[Exercise] Only lines with the string "computer" should be returned from the data below.

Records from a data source
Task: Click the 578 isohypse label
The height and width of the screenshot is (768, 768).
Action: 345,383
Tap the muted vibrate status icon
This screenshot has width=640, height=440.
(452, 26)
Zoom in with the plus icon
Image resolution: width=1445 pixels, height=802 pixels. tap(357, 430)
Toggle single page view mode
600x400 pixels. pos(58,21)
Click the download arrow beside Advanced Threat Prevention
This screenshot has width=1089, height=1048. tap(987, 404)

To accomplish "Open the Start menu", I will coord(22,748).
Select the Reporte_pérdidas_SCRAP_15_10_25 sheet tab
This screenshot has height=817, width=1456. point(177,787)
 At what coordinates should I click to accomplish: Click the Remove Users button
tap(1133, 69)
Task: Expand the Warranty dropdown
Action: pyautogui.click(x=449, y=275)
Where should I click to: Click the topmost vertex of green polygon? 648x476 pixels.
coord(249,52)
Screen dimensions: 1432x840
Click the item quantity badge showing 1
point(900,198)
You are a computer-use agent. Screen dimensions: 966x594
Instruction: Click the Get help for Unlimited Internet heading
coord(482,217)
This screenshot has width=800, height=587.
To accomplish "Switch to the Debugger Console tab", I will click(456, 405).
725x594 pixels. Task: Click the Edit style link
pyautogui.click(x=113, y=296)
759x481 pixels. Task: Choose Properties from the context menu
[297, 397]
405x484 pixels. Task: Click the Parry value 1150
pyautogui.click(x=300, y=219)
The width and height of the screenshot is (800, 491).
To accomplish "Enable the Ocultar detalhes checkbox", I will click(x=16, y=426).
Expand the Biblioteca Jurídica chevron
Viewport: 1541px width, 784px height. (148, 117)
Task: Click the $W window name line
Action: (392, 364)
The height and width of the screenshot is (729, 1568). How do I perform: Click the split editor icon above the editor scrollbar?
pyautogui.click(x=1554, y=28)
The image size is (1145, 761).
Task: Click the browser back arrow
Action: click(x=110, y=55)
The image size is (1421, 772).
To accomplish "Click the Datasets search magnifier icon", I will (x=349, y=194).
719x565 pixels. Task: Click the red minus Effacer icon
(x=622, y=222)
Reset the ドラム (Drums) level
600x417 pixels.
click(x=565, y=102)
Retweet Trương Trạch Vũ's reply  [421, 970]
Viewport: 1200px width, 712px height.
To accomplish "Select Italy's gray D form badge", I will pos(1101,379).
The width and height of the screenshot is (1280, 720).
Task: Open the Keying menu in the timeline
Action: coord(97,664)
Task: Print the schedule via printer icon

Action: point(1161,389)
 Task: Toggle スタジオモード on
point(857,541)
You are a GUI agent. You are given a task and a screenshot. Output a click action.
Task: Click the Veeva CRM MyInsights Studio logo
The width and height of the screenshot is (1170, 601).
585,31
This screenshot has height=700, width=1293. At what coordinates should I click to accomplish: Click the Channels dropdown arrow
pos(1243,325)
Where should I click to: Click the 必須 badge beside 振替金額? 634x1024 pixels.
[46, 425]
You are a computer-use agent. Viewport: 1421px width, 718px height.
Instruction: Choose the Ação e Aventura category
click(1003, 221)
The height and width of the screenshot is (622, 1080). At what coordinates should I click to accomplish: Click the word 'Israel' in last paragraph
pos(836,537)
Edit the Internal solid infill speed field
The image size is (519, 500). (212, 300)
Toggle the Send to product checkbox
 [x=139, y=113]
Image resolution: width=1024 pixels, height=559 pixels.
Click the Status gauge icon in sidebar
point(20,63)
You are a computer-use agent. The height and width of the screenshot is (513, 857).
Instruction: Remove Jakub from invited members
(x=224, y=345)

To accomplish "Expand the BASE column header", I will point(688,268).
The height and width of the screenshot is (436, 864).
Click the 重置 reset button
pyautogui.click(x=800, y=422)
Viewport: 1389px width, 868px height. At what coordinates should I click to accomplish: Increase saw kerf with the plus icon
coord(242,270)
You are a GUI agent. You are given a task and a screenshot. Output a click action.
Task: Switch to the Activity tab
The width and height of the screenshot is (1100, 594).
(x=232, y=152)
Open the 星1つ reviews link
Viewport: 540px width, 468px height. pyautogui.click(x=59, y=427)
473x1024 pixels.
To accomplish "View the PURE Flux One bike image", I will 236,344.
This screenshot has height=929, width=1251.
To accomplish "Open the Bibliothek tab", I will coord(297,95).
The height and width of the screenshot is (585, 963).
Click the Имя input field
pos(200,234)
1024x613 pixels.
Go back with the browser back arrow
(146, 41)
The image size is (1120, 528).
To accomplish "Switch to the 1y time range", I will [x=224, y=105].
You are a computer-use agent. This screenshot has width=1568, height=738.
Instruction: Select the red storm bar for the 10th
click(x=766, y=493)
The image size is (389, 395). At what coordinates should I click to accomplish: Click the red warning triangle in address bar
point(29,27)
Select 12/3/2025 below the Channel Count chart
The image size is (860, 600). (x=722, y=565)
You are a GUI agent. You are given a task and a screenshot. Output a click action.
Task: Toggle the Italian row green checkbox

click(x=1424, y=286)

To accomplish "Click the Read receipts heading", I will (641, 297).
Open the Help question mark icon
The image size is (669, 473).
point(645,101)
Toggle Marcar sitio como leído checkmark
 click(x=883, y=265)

[Solution for this task]
You are a computer-use agent. Screen dimensions: 966x594
You are a computer-use agent. Viewport: 1421px width, 718px height.
You are a computer-use agent. The height and width of the screenshot is (513, 857).
You are a computer-use agent. This screenshot has width=1568, height=738.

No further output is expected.